When you set out to go mountain climbing, as in business, there are a number of factors that increase your chances of success, but if not can cause a fall.
Knowledge – past experience, having all the right equipment packed, planning your route, practicing the more difficult traverses ahead of time.
Teamwork – having the right team with you, knowing everyones strengths (and weaknesses), understanding you do not have all the answers.
Realism – not living in the clouds thinking whatever happens that it’s all going to be great. Having dreams yes, but ensuring your feet are set firmly in reality so that you make clear headed decisions.
This past weekend’s deaths of four climbers on Mount Everest, highlight the continual human drive to achieve the ultimate pinnacle. People with the drive to fulfil lifelong dreams and goals, willing to pay the ultimate price. Without knowing all the details and what they faced you do wonder if they stuck to those three principles.
Recently we have seen some examples of this where senior business leaders have not and it has proved or may prove to be their undoing.
Scott Thomson, the former CEO of Yahoo, fired for lying on his resume.
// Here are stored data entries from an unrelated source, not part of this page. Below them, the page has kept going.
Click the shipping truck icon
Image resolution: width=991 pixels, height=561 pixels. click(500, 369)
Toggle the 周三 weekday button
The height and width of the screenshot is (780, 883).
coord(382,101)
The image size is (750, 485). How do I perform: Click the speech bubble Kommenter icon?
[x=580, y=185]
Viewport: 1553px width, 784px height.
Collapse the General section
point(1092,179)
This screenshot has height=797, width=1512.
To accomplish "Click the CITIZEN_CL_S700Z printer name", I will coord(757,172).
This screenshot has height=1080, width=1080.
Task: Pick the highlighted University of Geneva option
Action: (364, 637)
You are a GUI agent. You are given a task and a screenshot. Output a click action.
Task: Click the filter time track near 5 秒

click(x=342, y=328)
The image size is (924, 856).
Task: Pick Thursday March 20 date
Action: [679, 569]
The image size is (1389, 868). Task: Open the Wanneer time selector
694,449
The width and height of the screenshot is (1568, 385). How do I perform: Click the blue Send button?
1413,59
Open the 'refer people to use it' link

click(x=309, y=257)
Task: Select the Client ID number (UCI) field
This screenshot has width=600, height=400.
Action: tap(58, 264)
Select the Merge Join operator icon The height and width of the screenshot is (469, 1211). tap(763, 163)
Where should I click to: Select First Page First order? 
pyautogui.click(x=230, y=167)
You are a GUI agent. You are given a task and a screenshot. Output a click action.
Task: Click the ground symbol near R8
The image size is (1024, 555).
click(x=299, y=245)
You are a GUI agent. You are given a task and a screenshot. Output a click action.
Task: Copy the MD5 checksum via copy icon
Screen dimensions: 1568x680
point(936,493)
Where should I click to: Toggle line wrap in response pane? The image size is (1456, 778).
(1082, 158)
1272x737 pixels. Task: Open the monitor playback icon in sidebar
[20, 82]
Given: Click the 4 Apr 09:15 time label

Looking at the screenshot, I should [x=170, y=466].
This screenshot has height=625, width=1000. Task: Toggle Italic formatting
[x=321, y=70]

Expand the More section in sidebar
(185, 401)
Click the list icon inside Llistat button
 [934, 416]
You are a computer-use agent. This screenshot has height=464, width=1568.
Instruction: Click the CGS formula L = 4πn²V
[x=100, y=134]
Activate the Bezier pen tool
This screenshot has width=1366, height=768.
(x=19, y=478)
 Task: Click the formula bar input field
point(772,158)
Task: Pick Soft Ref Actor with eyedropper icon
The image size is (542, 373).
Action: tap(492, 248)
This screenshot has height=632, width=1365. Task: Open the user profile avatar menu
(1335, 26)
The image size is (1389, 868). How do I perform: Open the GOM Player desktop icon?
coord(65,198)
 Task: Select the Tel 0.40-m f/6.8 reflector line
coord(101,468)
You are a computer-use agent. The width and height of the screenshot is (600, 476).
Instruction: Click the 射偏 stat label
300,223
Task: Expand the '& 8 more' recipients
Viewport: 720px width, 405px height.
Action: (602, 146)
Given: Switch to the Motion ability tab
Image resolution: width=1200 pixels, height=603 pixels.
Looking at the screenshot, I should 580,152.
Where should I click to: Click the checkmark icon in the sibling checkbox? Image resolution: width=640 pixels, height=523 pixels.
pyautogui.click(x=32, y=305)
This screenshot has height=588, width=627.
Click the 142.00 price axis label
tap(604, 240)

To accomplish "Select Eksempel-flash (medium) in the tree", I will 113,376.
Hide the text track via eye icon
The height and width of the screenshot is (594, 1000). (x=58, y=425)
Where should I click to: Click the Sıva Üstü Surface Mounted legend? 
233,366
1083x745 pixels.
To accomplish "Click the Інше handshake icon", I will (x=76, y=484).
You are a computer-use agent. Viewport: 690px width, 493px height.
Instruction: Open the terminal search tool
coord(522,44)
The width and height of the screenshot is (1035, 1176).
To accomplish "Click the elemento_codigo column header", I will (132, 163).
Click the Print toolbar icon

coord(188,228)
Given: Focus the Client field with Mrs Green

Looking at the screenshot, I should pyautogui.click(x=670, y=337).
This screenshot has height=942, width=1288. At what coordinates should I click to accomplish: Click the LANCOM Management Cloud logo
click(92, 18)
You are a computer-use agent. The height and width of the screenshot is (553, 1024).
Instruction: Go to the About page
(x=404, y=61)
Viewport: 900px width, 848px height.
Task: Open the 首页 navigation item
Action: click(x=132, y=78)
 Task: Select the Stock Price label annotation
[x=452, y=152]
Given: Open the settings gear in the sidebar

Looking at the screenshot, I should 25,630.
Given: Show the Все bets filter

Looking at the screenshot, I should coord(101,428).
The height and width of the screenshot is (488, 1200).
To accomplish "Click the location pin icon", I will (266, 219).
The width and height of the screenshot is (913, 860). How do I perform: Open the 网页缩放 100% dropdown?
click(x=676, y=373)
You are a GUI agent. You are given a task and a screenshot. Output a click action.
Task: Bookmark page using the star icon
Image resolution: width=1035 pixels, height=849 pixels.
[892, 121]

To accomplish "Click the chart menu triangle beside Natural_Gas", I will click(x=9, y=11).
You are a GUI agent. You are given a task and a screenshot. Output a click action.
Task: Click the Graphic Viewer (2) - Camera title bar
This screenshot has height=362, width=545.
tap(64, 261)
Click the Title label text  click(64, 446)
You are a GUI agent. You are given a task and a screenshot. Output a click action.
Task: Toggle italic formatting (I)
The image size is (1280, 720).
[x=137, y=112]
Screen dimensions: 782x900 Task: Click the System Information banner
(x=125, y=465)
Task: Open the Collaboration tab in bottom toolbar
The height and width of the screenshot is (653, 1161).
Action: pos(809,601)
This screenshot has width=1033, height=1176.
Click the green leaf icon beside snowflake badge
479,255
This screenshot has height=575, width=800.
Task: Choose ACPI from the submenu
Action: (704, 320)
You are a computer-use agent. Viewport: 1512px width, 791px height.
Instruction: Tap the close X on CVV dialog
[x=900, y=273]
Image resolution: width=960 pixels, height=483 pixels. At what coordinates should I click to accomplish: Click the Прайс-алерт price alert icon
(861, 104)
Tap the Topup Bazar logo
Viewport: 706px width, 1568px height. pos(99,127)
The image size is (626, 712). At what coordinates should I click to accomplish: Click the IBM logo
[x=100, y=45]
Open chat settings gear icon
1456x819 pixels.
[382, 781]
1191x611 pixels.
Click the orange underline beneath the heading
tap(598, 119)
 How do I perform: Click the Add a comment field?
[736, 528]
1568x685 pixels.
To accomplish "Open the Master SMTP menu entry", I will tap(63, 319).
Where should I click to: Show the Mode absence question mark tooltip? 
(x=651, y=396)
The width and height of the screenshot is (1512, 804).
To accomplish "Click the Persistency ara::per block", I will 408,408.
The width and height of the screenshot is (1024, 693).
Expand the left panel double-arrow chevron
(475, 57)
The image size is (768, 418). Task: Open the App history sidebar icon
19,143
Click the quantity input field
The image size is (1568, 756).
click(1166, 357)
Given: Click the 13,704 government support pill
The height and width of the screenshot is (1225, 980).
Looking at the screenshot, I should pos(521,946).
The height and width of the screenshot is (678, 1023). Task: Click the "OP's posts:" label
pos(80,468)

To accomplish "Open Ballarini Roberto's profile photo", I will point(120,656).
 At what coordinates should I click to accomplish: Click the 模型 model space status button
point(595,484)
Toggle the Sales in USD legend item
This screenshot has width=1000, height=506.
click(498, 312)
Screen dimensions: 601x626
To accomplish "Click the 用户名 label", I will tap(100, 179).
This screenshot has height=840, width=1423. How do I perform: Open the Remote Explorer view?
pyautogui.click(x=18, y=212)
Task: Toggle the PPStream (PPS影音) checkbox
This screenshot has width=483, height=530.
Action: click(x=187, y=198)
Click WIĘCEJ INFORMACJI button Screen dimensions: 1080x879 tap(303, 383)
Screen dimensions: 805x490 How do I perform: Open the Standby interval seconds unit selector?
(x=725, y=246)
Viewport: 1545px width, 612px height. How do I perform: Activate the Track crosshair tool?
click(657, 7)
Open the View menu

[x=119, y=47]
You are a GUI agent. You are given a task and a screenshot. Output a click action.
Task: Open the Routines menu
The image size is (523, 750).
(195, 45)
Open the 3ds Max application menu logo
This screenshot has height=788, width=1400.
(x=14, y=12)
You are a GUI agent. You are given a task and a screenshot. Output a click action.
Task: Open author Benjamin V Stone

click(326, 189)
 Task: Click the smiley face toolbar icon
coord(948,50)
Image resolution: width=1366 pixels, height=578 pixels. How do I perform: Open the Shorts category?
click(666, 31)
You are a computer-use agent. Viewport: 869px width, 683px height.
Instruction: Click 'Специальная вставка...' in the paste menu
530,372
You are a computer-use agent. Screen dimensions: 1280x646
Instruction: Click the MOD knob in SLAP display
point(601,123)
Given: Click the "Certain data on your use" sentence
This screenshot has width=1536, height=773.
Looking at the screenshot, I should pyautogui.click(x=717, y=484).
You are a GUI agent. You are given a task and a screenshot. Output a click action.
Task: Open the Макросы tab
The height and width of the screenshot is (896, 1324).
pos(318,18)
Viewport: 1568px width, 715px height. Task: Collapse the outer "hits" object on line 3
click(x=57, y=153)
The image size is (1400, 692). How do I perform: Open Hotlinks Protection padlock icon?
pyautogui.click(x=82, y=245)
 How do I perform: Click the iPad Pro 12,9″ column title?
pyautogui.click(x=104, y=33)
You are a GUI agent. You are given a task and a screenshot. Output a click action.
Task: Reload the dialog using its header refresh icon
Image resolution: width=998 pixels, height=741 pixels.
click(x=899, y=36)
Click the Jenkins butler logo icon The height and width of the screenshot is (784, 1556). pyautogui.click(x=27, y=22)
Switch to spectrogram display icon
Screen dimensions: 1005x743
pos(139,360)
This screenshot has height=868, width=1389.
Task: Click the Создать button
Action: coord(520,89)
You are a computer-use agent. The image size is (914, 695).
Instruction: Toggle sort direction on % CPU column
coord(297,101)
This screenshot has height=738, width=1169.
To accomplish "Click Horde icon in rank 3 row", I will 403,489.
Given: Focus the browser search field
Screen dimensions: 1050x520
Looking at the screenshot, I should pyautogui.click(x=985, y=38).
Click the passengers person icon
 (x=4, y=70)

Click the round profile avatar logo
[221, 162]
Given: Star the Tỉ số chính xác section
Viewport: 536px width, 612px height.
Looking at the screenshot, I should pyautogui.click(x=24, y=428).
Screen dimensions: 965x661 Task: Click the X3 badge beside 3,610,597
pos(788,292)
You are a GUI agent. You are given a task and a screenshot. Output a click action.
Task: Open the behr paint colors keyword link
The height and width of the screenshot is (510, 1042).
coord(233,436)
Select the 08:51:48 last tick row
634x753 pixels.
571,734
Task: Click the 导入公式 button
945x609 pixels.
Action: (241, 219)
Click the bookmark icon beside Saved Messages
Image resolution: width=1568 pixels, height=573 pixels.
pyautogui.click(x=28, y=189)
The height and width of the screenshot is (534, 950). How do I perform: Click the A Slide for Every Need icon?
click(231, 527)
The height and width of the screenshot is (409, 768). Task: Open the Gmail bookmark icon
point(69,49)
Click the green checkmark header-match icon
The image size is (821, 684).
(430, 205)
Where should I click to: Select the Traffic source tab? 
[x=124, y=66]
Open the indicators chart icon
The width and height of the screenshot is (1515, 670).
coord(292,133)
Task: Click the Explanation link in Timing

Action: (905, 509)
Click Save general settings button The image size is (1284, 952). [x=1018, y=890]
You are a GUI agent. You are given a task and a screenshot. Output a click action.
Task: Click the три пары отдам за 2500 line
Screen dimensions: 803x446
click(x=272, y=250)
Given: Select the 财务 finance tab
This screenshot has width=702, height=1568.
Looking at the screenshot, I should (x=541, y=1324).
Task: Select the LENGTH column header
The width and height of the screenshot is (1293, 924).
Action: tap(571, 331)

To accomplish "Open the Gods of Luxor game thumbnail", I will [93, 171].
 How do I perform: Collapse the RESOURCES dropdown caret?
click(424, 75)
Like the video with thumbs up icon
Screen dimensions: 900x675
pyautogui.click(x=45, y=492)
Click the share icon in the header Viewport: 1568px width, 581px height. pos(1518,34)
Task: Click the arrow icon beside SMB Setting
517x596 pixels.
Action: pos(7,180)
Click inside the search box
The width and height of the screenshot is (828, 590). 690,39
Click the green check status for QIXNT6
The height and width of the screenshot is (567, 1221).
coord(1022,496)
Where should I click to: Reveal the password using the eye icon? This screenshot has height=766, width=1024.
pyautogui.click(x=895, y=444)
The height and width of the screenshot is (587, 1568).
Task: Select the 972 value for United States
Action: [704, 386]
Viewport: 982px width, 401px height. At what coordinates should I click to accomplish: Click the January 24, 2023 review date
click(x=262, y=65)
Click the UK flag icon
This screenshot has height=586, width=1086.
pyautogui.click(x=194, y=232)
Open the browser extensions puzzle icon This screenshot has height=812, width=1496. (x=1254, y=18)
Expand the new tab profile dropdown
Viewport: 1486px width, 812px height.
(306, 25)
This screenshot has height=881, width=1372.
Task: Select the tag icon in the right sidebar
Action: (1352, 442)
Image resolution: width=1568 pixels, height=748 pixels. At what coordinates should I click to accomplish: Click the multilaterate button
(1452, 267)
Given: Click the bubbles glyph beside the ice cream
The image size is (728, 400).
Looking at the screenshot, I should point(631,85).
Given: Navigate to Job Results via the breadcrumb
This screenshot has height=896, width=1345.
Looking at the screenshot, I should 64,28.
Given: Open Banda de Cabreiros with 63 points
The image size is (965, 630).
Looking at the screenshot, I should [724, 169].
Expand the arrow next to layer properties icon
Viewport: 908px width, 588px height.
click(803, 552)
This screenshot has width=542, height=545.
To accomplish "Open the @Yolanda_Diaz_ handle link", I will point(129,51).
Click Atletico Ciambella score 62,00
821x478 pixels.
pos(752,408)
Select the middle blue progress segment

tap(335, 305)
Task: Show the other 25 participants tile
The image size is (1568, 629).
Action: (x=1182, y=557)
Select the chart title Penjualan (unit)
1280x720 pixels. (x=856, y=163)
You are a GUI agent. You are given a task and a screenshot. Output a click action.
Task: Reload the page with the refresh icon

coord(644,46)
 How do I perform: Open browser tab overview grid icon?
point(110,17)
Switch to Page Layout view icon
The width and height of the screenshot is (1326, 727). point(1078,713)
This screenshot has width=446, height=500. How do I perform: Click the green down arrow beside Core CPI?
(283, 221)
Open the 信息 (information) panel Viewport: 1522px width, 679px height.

He appeared to be a highly qualified leader. His knowledge seemed to be a good fit for the difficult task of turning Yahoo around. But when your experience is brought in to question peoples confidence fast disappears and they start to question other decisions you make.
Irvin Goldman is the Chief Investment Officer at JP Morgan who had been fired for ‘gamble’ losses by another firm a few years ago and JP Morgan were aware of this. Now the firm faces at least $2 billion (or much more) in losses due to risky trades by one of Goldman’s London trading team.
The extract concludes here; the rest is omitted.